I had 4 Directory Junctions (mklink /j) on my OneDrive directed to my desktop, videos, pictures and documents folders under Users folder. As soon as I deleted them, everything started working just fine.
I am very glad to know the reason of this misbehavior. Is there a way how to make it work with links?
I tried to solve my need by changing the default location of Pictures, Videos, Downloads, Desktop and Music to C:\Users\Username\OneDrive and suddenly the same problem with change detection appears. I guess it is because the corresponding libraries now point to OneDrive.
I have the same issue.
Could you fix it ? I love Dopus however this display issue is a big turn. I am still on trial and I won't subscribe if it doesn't work properly.
thanks.
(Either a bug in the OS itself, or something interfering with it like anti-virus/anti-ransomware software, which could make sense given OneDrive folders tend to contain documents that those tools get paranoid over unknown-to-them processes accessing, as well as OneDrive triggering network activity.)
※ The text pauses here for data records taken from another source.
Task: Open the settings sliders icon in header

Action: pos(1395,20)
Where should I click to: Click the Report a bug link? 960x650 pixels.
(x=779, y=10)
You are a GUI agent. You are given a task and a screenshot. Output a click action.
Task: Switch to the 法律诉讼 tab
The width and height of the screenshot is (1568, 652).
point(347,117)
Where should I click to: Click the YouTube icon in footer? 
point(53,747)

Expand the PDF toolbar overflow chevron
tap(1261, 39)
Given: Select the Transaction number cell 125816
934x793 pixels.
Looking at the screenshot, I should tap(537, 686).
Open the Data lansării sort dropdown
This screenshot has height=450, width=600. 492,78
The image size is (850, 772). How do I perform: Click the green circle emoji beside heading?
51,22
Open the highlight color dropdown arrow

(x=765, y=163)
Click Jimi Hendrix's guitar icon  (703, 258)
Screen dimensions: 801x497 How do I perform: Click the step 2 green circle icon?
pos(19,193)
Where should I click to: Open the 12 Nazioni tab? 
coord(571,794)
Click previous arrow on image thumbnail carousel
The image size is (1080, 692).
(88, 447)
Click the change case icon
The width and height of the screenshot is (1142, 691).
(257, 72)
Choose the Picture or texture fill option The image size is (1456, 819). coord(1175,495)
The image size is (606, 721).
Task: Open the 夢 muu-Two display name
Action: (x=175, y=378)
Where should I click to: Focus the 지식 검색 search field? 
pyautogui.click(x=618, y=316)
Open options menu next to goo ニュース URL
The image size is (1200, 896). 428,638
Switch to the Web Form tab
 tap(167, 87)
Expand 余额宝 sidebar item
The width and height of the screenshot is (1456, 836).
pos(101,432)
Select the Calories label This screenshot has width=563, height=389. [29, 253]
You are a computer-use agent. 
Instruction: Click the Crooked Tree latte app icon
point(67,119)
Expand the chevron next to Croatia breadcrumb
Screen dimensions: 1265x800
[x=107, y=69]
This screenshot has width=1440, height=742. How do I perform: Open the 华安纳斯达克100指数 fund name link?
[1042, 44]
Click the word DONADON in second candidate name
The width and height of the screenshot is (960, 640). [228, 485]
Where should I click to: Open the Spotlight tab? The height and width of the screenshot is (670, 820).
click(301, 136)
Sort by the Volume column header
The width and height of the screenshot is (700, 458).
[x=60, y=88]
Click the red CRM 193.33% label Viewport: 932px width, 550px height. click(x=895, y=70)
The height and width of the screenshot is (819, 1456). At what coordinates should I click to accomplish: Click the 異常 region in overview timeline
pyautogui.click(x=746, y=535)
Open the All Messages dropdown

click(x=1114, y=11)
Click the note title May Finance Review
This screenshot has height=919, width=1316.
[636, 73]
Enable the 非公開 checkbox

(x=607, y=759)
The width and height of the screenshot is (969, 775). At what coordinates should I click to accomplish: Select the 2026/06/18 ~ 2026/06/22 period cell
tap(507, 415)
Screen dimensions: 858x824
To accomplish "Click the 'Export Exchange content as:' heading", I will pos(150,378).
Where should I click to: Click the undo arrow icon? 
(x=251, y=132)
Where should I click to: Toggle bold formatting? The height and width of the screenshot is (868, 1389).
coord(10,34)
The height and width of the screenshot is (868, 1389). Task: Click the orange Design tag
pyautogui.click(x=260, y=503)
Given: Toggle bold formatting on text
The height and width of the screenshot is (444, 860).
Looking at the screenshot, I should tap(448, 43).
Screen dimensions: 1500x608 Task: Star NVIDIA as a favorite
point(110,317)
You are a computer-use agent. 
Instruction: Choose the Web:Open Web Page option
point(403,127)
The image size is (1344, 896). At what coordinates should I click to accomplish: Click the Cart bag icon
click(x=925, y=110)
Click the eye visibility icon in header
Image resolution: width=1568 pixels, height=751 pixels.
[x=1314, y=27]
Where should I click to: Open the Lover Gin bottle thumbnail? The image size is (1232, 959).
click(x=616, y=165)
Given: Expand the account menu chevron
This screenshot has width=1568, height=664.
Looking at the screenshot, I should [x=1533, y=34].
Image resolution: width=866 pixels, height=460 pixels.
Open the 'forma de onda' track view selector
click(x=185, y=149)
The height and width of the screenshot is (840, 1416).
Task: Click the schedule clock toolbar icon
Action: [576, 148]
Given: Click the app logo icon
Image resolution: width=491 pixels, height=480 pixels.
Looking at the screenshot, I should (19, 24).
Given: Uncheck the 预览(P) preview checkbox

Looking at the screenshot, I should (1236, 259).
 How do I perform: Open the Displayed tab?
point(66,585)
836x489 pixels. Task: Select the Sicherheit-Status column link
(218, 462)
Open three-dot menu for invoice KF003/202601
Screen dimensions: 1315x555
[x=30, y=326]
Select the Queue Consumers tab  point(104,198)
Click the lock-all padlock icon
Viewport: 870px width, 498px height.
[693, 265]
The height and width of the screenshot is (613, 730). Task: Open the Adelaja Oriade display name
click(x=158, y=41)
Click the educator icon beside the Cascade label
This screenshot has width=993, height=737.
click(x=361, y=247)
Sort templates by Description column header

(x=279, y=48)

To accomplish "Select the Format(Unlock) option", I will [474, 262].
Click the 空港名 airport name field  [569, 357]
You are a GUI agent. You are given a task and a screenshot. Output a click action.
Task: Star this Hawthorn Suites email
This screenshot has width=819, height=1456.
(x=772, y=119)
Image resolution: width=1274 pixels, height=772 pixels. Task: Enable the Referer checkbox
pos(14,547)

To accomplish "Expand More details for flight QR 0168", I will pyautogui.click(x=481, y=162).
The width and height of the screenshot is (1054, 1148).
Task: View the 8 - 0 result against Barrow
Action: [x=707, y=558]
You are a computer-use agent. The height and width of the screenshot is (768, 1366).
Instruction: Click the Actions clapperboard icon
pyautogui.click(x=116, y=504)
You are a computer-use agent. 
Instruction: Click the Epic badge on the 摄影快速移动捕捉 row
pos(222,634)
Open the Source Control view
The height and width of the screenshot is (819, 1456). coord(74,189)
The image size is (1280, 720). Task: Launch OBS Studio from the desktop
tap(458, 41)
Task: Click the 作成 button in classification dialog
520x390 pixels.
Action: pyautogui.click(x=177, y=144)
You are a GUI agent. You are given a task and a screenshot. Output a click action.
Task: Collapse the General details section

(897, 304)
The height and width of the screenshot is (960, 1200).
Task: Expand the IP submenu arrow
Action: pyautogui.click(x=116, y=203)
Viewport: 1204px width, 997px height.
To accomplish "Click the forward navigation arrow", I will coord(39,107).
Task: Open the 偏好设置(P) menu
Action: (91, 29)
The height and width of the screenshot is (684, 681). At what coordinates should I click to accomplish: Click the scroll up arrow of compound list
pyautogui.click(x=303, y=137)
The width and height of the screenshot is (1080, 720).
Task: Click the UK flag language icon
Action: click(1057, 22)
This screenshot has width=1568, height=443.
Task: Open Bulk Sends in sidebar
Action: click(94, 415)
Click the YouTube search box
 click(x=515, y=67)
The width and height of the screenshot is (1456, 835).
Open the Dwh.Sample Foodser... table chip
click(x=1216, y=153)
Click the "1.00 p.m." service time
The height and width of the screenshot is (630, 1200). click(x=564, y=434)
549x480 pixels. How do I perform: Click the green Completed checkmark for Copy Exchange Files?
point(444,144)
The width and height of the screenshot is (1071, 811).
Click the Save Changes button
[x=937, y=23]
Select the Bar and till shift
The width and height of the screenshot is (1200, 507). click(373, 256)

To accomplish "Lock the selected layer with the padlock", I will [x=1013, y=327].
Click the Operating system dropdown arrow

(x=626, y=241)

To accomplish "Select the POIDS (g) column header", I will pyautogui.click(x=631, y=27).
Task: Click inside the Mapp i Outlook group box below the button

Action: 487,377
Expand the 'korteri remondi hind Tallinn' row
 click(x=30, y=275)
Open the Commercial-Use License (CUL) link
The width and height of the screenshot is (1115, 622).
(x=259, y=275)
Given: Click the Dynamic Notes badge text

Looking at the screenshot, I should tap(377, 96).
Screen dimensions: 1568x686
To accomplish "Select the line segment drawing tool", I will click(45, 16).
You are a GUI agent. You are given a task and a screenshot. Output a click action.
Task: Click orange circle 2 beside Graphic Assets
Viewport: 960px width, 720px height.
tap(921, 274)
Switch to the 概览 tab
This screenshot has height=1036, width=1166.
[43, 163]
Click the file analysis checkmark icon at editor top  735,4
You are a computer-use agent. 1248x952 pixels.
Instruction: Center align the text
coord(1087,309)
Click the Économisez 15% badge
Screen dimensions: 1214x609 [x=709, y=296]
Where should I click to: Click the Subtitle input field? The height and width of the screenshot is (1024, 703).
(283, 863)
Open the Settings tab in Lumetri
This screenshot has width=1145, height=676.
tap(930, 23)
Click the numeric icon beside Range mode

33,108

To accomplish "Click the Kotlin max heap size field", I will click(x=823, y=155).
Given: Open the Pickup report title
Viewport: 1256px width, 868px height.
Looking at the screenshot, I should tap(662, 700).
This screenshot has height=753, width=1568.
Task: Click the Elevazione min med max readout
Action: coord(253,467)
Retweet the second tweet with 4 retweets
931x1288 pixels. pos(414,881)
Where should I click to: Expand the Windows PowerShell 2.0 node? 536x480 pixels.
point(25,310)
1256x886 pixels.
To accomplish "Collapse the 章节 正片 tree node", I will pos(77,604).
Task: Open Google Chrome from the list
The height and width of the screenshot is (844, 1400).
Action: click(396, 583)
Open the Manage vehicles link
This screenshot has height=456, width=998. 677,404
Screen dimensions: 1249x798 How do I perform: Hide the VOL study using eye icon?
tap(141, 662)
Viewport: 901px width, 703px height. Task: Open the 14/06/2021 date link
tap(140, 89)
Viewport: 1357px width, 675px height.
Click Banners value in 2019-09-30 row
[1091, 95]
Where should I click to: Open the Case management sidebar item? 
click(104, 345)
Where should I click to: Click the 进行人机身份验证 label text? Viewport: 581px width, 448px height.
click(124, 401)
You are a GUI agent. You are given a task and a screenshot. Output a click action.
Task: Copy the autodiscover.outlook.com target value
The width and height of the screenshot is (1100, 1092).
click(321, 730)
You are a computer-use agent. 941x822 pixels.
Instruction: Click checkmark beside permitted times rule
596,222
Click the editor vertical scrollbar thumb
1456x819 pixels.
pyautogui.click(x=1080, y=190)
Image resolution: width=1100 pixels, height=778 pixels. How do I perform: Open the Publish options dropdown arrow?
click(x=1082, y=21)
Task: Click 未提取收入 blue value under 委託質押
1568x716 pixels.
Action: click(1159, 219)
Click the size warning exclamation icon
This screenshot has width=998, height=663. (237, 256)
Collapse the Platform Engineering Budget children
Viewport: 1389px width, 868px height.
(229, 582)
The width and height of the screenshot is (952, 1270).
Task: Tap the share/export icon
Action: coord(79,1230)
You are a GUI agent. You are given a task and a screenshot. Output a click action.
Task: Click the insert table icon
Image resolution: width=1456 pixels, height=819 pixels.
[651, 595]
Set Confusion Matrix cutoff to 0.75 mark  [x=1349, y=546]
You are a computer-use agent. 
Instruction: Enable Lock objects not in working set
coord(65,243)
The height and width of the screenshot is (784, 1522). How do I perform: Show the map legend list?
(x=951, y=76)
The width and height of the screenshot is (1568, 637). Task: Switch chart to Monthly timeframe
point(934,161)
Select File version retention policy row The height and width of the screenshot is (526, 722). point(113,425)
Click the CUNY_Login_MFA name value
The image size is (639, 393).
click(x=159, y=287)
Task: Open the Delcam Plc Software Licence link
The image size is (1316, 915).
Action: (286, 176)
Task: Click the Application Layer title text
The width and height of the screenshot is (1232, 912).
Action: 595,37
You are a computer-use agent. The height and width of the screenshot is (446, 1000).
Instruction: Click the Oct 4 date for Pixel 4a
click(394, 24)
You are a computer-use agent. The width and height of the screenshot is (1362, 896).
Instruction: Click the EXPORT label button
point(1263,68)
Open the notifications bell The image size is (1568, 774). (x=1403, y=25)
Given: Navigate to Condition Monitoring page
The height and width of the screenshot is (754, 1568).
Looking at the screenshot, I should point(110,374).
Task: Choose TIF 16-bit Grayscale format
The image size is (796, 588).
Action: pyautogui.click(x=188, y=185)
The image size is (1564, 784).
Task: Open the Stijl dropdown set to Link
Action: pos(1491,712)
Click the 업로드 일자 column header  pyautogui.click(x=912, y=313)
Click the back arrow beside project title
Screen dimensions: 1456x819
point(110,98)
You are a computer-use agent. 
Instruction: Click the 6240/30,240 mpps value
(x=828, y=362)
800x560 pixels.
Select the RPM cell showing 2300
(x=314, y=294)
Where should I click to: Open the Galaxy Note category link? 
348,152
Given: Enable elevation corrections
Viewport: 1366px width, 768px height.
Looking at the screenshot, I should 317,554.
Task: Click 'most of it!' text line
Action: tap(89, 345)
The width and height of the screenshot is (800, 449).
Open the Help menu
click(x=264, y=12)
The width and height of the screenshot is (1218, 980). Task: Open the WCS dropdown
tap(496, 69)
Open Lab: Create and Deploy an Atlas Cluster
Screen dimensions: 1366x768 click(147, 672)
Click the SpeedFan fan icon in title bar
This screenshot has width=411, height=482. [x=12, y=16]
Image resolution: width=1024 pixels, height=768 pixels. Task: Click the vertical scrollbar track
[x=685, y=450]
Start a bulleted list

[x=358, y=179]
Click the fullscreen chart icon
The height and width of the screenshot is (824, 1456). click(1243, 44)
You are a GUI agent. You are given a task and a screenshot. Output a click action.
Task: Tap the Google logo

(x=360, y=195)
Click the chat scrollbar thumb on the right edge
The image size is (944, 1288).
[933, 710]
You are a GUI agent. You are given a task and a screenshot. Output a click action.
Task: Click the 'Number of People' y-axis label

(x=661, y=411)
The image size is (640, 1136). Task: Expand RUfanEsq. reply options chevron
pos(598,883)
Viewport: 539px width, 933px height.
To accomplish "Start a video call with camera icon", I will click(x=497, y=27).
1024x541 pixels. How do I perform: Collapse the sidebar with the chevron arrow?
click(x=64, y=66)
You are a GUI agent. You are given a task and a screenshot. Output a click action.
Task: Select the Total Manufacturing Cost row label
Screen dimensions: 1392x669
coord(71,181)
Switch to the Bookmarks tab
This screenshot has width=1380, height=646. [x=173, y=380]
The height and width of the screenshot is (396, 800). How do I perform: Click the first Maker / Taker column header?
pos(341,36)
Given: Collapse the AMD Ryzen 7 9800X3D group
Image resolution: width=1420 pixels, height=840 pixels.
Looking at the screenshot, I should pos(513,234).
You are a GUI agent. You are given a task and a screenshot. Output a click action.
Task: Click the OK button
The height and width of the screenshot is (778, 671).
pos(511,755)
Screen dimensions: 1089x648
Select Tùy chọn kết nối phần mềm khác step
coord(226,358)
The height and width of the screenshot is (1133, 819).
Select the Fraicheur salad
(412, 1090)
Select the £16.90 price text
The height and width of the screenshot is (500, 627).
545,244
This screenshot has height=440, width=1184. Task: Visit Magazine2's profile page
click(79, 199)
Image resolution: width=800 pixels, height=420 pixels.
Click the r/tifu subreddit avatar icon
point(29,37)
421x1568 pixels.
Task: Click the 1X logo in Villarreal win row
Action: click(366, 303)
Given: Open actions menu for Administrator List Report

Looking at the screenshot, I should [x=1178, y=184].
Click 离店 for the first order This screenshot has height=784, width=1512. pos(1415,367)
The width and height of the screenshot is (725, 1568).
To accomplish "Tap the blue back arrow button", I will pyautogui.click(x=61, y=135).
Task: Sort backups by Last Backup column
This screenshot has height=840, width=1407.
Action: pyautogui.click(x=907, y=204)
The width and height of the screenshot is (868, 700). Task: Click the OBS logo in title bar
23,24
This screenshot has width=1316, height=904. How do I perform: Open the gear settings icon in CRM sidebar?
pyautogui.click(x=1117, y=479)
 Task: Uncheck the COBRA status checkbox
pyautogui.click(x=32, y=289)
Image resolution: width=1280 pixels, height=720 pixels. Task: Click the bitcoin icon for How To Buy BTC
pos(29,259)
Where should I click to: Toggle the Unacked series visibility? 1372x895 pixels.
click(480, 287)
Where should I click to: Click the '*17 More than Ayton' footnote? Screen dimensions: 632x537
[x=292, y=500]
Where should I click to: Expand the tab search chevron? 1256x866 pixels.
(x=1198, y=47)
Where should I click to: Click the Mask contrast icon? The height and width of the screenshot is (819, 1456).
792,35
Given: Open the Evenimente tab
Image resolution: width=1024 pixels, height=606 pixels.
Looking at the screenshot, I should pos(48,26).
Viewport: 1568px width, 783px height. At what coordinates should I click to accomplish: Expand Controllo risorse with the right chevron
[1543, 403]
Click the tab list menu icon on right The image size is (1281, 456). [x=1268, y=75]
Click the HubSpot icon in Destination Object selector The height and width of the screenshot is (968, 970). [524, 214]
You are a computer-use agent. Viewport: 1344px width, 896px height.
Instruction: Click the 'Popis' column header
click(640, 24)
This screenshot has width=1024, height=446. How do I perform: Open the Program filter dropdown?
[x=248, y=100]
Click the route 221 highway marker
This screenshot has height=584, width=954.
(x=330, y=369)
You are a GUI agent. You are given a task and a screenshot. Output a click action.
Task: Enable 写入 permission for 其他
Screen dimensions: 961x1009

The debug logs sent in this thread don't contain any change notification events, only a few ShellChange events (which is a separate, secondary notification system that is only used for things like knowing when a filetype icon needs updating, not for general change tracking). That's similar to the other thread, but not what you'd normally see when change notifications are working. (You'd normally get a flurry of activity, just from having a web browser open.)
Change notification seems to start and stop working randomly for a few people in recent months, and when it's not working none of the change events are even reaching Opus. Some people in that thread found that running ChangeTest.exe to monitor the same drive makes Opus start receiving notifications again, which means it cannot be something Opus itself is doing; something external to Opus is blocking the notifications from being sent sometimes, and apparently allowing them through when additional notifications are set up, even ones outside the process entirely. (Which may also explain why monitoring C:\ in another tab fixes things. Maybe it doesn't need to be another process monitoring the folder, but the fact that another process doing it is sufficient tells us that the problem cannot be in Opus itself. The problem is somewhere deeper.)